Exercise requirements
Below are some entries. Copy each line in them that holds "Uncheck".

Records shown
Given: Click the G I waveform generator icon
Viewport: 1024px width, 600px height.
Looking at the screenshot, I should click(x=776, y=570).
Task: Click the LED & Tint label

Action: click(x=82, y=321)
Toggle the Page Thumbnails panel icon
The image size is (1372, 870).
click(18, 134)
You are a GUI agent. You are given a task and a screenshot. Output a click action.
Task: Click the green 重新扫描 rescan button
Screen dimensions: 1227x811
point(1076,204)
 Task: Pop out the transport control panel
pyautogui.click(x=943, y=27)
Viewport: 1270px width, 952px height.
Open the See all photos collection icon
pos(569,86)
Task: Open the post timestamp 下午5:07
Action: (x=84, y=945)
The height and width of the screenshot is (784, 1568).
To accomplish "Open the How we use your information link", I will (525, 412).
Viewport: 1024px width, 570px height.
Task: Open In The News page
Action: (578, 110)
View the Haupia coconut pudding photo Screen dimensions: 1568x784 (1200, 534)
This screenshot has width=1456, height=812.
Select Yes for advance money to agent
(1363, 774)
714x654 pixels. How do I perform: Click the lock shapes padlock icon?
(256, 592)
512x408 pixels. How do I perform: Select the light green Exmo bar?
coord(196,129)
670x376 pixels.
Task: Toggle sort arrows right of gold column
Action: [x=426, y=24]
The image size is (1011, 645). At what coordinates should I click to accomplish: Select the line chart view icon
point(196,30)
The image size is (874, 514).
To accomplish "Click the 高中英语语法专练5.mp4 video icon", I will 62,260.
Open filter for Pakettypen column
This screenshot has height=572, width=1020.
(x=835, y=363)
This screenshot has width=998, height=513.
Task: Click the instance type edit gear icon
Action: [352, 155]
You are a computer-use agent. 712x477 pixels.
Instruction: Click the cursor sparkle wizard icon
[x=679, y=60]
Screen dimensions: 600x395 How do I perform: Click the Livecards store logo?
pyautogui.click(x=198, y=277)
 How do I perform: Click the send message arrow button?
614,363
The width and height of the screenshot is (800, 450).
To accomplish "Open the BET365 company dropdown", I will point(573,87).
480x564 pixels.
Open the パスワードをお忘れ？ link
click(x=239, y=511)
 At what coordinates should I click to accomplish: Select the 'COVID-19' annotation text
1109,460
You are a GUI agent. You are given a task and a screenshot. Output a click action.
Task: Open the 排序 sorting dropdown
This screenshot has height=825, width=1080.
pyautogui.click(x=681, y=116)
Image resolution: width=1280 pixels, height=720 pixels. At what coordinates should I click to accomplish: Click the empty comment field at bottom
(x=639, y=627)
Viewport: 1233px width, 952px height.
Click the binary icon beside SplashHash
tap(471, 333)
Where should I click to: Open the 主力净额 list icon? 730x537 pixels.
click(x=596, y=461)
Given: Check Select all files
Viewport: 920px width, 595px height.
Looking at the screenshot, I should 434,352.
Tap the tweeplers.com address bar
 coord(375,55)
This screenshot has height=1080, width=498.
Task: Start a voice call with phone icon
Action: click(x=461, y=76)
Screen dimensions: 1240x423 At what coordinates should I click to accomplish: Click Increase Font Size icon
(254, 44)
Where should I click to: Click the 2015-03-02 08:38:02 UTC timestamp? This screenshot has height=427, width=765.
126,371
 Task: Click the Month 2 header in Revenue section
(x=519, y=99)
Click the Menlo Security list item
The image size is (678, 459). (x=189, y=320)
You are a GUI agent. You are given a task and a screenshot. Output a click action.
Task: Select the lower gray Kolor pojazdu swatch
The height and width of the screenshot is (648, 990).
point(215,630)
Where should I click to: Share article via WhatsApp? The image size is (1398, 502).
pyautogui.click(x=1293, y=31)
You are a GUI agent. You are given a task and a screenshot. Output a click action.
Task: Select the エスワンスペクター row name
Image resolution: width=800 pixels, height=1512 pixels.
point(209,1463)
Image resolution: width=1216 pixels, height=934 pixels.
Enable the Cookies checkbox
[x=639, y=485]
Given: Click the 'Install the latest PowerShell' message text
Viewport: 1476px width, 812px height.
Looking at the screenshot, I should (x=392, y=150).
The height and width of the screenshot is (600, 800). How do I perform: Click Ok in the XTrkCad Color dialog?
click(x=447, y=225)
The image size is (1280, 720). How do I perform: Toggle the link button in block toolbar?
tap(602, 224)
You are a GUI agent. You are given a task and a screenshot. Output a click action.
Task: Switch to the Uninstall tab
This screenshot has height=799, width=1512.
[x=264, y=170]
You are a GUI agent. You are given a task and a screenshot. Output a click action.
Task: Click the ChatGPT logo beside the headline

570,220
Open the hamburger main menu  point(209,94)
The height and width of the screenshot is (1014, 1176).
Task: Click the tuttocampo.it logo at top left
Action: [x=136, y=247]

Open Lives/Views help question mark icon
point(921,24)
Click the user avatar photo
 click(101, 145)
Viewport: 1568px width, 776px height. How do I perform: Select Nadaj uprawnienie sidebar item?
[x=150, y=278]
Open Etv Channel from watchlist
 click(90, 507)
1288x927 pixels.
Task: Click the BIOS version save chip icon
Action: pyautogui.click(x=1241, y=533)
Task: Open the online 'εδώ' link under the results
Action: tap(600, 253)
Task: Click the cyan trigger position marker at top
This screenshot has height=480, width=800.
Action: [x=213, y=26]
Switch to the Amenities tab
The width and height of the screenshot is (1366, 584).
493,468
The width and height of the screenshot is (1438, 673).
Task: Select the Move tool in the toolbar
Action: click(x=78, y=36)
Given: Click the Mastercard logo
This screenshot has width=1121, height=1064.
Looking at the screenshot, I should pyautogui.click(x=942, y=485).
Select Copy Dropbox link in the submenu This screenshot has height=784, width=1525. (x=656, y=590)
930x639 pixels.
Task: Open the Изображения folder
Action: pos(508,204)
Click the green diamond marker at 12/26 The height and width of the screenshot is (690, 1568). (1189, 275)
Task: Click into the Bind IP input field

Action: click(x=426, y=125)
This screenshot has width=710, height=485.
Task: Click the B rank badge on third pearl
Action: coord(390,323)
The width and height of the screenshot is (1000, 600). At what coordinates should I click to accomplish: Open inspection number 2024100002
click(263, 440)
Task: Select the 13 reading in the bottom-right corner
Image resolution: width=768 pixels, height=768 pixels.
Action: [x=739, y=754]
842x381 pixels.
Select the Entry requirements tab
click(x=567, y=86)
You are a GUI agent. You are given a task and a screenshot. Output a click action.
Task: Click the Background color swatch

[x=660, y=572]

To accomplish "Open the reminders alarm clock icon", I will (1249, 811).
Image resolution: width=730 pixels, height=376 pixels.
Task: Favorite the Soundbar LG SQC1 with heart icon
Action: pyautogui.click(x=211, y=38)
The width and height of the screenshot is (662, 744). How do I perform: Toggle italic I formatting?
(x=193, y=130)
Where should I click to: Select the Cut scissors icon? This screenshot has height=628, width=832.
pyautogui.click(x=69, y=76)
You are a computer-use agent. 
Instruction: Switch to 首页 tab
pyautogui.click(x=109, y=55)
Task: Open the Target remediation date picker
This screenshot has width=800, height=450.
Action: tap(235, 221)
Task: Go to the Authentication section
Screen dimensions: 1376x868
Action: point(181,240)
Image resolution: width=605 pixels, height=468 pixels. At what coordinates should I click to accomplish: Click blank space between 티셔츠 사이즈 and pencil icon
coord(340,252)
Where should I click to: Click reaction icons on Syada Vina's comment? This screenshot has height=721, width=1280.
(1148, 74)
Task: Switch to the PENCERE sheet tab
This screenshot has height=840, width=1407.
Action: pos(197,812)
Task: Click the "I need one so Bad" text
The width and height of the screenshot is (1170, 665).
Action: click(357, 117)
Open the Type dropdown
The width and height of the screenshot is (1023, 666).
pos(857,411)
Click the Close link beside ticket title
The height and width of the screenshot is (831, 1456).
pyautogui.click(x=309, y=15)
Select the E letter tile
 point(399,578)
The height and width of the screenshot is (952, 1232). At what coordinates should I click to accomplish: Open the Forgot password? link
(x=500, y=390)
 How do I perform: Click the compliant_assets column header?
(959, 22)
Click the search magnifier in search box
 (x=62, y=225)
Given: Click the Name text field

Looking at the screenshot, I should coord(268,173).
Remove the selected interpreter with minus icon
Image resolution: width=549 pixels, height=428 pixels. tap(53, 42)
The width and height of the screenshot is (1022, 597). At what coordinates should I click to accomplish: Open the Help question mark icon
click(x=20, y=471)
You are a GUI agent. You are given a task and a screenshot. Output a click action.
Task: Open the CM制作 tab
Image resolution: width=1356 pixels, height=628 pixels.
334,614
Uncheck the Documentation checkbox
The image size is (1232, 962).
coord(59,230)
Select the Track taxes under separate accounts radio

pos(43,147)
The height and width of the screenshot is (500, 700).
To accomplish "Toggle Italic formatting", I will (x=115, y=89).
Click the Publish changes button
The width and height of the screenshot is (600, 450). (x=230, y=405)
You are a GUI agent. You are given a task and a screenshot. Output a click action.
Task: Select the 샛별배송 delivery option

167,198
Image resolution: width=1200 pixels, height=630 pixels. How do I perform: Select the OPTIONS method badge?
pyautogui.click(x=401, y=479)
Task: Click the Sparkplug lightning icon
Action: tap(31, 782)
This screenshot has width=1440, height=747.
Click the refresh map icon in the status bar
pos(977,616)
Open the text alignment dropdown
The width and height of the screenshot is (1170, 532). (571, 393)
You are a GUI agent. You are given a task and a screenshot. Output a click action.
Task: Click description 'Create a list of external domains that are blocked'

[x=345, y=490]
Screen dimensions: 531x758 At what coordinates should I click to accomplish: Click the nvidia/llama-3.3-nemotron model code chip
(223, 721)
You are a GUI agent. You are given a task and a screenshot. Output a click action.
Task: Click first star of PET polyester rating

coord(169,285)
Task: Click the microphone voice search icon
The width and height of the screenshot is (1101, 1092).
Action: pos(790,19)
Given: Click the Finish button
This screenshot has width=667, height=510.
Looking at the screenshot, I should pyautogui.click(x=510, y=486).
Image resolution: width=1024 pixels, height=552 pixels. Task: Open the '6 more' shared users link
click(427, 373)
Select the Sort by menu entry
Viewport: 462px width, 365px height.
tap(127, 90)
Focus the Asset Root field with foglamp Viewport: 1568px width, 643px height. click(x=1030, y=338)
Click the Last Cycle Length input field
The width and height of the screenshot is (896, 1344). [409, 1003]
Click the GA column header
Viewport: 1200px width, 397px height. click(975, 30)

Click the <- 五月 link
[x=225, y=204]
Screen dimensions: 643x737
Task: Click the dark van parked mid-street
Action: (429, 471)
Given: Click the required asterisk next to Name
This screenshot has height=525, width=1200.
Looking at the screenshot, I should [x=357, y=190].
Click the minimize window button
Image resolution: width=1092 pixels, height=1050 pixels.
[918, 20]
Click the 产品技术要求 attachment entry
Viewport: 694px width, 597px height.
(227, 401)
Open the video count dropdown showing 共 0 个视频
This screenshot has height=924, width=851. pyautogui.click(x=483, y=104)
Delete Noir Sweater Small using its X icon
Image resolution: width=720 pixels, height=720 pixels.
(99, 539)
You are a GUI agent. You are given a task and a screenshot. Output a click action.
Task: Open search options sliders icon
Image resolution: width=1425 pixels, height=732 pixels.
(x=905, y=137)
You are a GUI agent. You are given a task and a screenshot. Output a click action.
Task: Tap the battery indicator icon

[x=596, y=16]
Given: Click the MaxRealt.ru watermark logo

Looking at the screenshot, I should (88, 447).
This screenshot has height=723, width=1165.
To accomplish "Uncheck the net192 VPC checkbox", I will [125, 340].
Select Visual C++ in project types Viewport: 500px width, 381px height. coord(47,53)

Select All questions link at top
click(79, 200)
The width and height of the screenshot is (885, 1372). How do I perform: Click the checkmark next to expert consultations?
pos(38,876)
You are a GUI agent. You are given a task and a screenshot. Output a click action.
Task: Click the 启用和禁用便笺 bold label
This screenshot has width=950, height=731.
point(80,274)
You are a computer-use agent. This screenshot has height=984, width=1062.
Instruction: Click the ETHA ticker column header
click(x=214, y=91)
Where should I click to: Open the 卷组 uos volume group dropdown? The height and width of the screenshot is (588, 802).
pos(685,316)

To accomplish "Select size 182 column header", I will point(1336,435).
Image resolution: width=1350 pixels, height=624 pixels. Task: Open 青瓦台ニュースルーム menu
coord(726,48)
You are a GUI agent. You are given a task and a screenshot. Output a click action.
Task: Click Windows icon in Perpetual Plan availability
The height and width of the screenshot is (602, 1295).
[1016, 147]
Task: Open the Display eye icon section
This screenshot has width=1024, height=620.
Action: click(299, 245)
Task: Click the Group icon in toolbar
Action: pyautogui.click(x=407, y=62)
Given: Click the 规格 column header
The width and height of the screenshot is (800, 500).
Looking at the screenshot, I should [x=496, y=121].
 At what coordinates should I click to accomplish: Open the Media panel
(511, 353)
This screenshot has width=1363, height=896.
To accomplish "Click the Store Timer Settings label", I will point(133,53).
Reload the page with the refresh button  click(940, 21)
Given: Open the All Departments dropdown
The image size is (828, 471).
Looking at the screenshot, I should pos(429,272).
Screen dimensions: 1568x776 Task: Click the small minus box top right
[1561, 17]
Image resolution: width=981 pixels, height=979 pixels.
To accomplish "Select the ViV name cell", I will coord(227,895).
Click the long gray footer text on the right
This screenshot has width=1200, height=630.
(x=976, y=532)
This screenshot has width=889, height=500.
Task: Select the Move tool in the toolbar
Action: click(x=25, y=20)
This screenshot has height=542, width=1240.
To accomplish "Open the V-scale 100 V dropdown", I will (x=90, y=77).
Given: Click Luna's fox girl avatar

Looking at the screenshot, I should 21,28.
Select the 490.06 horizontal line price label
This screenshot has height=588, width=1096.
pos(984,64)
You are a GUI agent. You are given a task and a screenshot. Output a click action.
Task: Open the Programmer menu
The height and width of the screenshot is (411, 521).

Response to the exercise
Uncheck the Documentation checkbox
To accomplish "Uncheck the net192 VPC checkbox", I will [125, 340].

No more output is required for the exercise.